====== Material for the task ======

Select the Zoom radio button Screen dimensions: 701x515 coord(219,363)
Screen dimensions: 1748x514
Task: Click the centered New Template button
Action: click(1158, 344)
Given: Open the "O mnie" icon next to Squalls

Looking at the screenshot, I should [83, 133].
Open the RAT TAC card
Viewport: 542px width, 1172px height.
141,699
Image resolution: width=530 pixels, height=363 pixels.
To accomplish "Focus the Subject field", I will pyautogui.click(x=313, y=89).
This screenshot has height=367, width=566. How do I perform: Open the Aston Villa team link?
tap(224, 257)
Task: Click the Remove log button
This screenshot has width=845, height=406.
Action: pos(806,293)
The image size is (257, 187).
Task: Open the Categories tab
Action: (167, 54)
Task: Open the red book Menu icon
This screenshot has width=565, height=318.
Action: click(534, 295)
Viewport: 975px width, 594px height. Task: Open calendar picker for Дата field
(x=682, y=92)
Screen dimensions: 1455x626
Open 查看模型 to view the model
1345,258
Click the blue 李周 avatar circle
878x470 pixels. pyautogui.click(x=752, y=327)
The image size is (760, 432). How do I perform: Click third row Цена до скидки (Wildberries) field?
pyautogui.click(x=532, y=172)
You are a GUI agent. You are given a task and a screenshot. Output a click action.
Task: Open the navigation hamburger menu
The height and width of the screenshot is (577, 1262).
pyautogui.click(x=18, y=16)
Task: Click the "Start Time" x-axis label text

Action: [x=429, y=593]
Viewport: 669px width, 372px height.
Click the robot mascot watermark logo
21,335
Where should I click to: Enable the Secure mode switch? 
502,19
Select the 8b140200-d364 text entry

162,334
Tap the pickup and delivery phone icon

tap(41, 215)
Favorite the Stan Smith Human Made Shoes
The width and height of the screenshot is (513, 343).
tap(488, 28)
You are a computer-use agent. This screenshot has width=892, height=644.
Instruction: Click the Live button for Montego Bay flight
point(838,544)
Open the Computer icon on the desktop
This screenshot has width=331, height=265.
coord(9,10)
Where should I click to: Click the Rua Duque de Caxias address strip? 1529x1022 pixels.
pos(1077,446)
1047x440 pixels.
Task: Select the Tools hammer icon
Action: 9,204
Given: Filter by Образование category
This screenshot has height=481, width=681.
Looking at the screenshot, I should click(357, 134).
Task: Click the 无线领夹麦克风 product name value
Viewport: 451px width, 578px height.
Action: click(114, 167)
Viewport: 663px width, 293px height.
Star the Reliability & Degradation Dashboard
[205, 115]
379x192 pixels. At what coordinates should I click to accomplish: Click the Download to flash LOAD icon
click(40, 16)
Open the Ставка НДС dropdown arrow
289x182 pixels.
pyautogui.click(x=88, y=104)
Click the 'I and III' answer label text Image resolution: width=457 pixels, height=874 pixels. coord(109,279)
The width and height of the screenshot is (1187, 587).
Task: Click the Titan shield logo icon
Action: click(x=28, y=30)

======

__Task details__
With no other words, state how many lines above hold the word "agent".

__Exercise solution__
2